## REQUIRED ACTION 1
Do these statements agree with the passage below on computer security countermeasures? (a) Encryption in banking is close to being accepted as a standard of due care. (b) The Privacy Act of 1974 addressed the recordkeeping of private companies. (c) Manual recordkeeping offers greater potential for privacy protection than computerized recordkeeping. Answer each with yes or no and quote the deciding words.
## REQUIRED ACTION 2
Return the stretch of the passage below on computer security countermeasures from "Appropriate measures to" through "be held liable.", copied exactly.

## EXCERPTED PASSAGE
━━━━━━━━━━━━━━━━
What countermeasures are available to address these threats?
One is to define a standard of due care for security and privacy in the operation of computer systems. For manual accounting systems, such a standard has been defined and is referred to extensively by CPAs when performing independent audits. The Federal Foreign Corrupt Practices Act is an attempt to legally formalize the fact that management can be held liable (under the concept of negligence) for failing to install and operate the appropriate (computerized and manual) control systems. The Privacy Act of 1974 has similarly attempted in general terms to create a standard of due care for the computerized recordkeeping systems of the federal government.
Appropriate measures to be taken by management will be increasingly defined in terms of commercially available safeguards and the steps taken by other organizations operating in similar environments. For instance, in the banking environment, the use of encryption (data scrambling) is on the verge of being accepted as a standard of due care. If encryption were to become generally accepted as a prudent safeguard to use in bank systems, a bank that did not operate with encryption and suffered a loss that could have been prevented with encryption, could be held liable.
While standards of due care may assit data processing management in the identification of basic controls, more complex guidelines may be necessary for determining appropriate measures called for by the unique operating environment of an organization.
Auditors are often in a position to recommend these more complex requirements. One of the serious problems facing both external and internal auditiors is the knowledge gap between the computer technician and the auditor. The independence of auditors has been compromised because, in many instances, they no longer have direct access to data. This reliance places auditors in the unfortunate position of trusting individuals who could deceive them.
Some long-term solutions to this problem are to provide auditors with specialized technical training, refine available auditing tools, develop new techniques, and design systems that are more auditable.
Another approach to computer systems security is the formal establishment of computer security officers within organizations. These new specialists plan, develop, and oversee the operation of computer systems security and privacy controls.
Underlying all approaches to computer security and privacy, not just those mentioned here, is management policymaking. Management needs to set and and enforce policies on accepted ways in which employees and others can use organizational computing resources, proper ways to handle sensitive information, and corrct behavior relative to and organizational code of ethics. Policies should clearly define those circumstances under which employees are to be prosecuted, dismissed, or reprimanded for unacceptable behavior.
While the risk of computer-related abuses appears to be growing rapidly, there is a greater potential for security and protection of privacy when information is computerized than when it is handled manually. Similarly, errors and omissions can be reduced considerably when record-keeping is done with computers. The great power and versatility of computers can be used in the establishment and consistent enforcement of controls that may not be cost-effective or even possible in a manual recordkeeping environment. Hopefully, further research in the very near future will develop satisfactory controls . . . before losses grow to inordinate pr oportions.
━━━━━━━━━━━━━━━━
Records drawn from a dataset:
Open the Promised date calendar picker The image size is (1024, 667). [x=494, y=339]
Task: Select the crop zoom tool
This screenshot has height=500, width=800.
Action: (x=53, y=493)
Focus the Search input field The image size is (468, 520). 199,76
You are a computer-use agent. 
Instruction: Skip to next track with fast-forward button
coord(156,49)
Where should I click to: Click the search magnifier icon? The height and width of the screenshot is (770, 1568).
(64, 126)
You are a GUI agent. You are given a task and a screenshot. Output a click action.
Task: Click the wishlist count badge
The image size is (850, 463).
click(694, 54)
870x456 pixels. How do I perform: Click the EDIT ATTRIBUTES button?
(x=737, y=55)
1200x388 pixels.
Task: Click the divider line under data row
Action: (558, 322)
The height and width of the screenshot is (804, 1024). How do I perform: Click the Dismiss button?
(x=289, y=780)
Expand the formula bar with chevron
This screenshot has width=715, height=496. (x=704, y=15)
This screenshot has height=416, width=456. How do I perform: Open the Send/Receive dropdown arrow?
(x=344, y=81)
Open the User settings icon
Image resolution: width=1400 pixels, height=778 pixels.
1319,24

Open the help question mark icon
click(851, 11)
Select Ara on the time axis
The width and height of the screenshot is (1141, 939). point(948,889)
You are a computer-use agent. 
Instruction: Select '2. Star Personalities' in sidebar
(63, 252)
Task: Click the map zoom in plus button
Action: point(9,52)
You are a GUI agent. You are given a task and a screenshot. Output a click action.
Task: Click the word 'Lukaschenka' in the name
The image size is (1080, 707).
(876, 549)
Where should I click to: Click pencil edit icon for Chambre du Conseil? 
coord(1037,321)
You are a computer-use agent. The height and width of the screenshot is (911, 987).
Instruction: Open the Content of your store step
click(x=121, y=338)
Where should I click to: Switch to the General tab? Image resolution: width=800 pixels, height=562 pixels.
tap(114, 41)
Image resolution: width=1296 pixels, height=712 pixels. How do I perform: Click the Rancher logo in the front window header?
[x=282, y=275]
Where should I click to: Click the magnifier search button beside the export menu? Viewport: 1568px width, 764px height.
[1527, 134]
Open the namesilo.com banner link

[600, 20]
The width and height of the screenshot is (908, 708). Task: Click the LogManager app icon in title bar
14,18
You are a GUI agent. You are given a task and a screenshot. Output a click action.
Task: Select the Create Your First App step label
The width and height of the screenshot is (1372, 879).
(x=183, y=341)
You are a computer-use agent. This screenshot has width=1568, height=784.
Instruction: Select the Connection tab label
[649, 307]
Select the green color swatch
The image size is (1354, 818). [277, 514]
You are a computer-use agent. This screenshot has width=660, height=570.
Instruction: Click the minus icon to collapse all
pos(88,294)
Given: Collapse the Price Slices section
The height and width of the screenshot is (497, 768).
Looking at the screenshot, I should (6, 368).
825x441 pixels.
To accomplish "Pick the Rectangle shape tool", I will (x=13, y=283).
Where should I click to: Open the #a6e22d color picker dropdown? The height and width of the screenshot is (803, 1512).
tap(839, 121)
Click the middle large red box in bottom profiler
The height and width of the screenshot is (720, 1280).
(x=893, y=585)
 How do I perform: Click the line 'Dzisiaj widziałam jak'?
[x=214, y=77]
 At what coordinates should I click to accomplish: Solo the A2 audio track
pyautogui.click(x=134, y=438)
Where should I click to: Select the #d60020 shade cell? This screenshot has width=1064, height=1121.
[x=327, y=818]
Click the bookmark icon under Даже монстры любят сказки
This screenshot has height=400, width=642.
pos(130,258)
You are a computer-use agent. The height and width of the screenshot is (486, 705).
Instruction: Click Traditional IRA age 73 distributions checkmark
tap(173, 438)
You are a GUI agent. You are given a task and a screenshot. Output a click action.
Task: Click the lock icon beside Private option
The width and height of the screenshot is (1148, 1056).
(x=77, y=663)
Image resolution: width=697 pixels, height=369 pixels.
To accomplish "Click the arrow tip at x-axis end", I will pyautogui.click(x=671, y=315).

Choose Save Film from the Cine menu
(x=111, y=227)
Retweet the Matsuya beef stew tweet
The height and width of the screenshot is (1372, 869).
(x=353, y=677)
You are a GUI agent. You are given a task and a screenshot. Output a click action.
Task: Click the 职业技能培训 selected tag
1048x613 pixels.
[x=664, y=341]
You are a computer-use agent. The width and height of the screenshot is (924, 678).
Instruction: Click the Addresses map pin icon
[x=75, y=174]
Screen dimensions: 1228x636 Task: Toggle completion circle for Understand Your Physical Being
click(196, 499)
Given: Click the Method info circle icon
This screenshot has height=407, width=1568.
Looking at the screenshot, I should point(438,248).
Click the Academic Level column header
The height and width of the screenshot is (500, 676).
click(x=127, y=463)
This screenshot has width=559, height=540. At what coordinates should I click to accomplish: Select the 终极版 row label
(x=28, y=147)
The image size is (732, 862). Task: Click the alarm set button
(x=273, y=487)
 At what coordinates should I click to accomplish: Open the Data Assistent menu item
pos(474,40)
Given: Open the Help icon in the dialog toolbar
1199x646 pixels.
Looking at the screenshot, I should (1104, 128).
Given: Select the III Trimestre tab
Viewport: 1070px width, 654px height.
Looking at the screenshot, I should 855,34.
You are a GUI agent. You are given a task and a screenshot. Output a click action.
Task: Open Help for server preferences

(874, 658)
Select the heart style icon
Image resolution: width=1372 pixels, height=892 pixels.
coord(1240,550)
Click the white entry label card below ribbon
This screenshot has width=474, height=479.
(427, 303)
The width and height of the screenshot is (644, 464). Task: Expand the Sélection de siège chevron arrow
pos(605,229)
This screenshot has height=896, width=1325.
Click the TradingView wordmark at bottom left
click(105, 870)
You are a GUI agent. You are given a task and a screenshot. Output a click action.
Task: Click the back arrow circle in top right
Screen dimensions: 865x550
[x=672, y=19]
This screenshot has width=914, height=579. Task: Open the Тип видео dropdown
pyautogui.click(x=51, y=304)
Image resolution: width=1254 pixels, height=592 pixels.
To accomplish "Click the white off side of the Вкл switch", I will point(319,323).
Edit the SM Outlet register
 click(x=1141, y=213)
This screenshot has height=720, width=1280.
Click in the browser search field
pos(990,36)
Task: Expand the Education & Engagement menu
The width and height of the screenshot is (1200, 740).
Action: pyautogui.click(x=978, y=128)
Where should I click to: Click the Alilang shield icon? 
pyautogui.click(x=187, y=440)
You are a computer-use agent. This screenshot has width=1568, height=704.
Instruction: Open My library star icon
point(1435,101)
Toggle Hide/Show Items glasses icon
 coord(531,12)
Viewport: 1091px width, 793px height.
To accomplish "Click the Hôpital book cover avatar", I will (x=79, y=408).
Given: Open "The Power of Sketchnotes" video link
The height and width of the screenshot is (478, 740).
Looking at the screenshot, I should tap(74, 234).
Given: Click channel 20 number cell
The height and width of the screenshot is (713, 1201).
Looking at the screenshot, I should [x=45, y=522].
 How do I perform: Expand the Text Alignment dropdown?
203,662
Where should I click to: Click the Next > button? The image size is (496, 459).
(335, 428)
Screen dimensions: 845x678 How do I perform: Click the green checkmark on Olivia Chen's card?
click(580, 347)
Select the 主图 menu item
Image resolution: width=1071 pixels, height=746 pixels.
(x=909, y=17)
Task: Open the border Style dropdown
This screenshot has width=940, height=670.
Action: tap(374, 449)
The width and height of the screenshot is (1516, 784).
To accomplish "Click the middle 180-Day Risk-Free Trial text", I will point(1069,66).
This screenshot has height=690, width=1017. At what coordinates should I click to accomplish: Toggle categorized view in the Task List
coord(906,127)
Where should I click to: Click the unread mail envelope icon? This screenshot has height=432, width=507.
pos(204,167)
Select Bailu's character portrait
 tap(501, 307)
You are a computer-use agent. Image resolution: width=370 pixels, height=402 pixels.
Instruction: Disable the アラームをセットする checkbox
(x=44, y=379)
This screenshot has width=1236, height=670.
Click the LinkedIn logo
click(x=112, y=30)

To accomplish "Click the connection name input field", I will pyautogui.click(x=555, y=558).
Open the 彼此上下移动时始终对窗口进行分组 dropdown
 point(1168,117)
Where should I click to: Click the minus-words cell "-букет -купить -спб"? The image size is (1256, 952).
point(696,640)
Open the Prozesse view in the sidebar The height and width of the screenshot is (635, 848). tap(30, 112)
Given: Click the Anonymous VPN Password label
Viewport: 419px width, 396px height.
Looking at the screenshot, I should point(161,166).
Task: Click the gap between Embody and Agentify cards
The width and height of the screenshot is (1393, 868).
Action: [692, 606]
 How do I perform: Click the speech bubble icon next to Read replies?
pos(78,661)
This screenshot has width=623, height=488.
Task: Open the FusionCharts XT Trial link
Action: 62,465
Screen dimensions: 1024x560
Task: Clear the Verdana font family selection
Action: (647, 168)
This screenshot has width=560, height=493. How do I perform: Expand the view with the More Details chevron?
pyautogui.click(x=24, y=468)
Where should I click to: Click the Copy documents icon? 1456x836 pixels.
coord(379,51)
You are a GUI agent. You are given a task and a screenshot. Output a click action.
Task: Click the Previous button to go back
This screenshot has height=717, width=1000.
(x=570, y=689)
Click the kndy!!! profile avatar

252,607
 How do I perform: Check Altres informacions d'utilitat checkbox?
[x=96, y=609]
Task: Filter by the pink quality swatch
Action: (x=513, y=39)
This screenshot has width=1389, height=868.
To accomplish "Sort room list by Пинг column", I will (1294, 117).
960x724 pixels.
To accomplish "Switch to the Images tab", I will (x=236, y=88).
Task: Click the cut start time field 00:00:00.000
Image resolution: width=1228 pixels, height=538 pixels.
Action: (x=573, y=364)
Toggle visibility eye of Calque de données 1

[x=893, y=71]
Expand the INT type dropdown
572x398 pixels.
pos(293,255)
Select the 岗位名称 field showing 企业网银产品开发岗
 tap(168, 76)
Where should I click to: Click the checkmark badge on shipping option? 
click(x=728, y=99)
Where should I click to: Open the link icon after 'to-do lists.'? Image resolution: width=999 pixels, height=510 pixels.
━━━━━━━━━━━━━━━━
## YOUR SOLUTION 1
(a) Yes: "in the banking environment, the use of encryption (data scrambling) is on the verge of being accepted as a standard of due care"
(b) No: "to create a standard of due care for the computerized recordkeeping systems of the federal government"
(c) No: "there is a greater potential for security and protection of privacy when information is computerized than when it is handled manually"

## YOUR SOLUTION 2
Appropriate measures to be taken by management will be increasingly defined in terms of commercially available safeguards and the steps taken by other organizations operating in similar environments. For instance, in the banking environment, the use of encryption (data scrambling) is on the verge of being accepted as a standard of due care. If encryption were to become generally accepted as a prudent safeguard to use in bank systems, a bank that did not operate with encryption and suffered a loss that could have been prevented with encryption, could be held liable.